Agnes and I visited the Grove Park Inn in July of 1987 but didn't stay overnight.
The pictures we took have faded but we did get some postcards.
Agnes saved all my letters, from the Inn, and we were able to get this information. Charlie

Here is a post card I mailed to my bride to be on December 11, 1943. Not a true picture but close.
The text on the card was, if you can't make it out, is;

" Betty, This will give you an idea what this place looks like.
My room faces the back and can't be seen on here.
Take care of yourself. Love, Bill" (Charlie aka Bill)

It was know as the U.S. Naval Convalescent Hospital, Asheville, N.C. by us in 1943. Charlie

This picture shows all the new additions since the end of WW II located in the rear of the original building, (center).

The following story was copied from the USS Helena Organization Newsletter, dated February 2003.
Osborne S. P. Koerner LTJG was a "5th Division" Officer on the USS Helena CL-50. September 1942 - July 1943


There was an article in the magazine Naval History which was entitled "Tiny Miracle: The Proximity Fuse". Captain Osborne S. P. Koerner, USNR (retired) wrote a letter to the editor which follows:

An incident almost 57 years ago in spring 1943 on board the light cruiser Helena (CL-50).

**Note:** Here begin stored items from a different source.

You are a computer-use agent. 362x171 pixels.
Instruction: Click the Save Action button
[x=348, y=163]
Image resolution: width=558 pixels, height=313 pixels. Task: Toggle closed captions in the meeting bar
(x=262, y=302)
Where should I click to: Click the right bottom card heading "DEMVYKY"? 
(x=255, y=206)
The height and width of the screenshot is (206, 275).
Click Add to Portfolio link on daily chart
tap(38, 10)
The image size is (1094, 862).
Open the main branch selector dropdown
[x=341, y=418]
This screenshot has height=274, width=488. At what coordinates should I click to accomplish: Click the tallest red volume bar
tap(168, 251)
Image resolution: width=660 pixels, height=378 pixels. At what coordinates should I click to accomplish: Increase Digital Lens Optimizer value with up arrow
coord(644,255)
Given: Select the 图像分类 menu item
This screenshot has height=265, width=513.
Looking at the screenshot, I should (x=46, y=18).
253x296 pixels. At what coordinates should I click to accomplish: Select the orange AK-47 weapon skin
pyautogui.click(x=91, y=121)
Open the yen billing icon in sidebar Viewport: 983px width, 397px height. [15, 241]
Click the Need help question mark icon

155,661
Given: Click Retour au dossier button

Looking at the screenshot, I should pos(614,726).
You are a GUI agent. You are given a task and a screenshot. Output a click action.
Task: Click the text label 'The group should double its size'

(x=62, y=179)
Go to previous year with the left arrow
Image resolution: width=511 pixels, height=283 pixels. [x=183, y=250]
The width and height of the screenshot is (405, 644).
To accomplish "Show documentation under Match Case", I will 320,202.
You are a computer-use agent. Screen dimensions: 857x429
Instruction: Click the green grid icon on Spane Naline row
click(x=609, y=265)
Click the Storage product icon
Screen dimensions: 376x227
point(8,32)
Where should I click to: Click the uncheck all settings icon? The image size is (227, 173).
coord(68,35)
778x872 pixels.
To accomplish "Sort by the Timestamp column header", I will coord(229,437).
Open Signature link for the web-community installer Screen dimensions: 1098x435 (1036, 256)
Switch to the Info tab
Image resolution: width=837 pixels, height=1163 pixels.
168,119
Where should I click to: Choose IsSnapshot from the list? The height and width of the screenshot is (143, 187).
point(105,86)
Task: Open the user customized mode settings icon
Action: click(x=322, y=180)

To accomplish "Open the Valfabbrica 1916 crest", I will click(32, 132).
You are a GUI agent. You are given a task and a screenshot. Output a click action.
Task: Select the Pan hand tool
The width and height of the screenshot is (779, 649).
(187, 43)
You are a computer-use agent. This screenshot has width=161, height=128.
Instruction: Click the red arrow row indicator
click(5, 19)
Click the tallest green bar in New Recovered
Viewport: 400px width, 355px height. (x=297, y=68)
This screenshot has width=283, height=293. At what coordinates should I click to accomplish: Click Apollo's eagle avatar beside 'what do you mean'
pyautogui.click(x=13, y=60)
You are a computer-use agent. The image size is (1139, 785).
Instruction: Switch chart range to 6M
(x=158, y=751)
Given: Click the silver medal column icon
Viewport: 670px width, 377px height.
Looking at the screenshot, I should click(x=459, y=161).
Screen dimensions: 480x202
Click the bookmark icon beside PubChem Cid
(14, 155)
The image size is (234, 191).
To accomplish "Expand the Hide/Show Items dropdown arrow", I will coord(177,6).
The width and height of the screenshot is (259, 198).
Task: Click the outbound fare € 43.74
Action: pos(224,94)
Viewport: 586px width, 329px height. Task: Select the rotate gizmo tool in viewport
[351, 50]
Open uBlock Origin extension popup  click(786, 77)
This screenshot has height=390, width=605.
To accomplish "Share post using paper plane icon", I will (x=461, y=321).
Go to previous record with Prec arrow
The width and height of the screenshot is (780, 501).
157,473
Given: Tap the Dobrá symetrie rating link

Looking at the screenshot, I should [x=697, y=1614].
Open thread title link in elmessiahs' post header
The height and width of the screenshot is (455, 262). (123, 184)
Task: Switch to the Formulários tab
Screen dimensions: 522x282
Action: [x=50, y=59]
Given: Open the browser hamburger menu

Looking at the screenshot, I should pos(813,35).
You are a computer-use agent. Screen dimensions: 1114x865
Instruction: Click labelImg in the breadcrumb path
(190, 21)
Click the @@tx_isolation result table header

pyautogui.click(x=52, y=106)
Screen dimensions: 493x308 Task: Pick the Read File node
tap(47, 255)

Anchored at our home base in Espiritu Santo, New Hebrides, I had just gone topside for a breath of fresh air after finishung lunch. Near a 5"/38 twin gun mount, officers were removing the nose cones of shells used in that type gun. The group included Commander "Deak" Parson, Lieutenant Commander John Chew, Lieutenant Richar Cochran and others. I (a young ensign at the time) asked LT Cochran, "What's going on?" "I will talk to you later," he responded. Several days passed. A daytime "snooper" enemy aircraft was picked up on the ship's radar. A condition watch existed. The targeted aircraft gave no proper IFF signal, came within range, and was knocked down after the firing of several rounds from the 5"/38 mount. Lt Cochran was the director control officer, and he explained to me that the shells included the new proximity fuses tha had come on board with Commander Parsons. I recall that the fuses still were a secret at that point and --like radar equipments--could not be mentioned even on board ship. The Helena was the first U.S. Navy ship to shoot down an enemy aircraft using the new proximity fuse.
Editors Note: After leaving the Helena, then Captain Parsons, was aboard the B29 Enola Gay and armed the atomic bomb that was the first one dropped on Japan.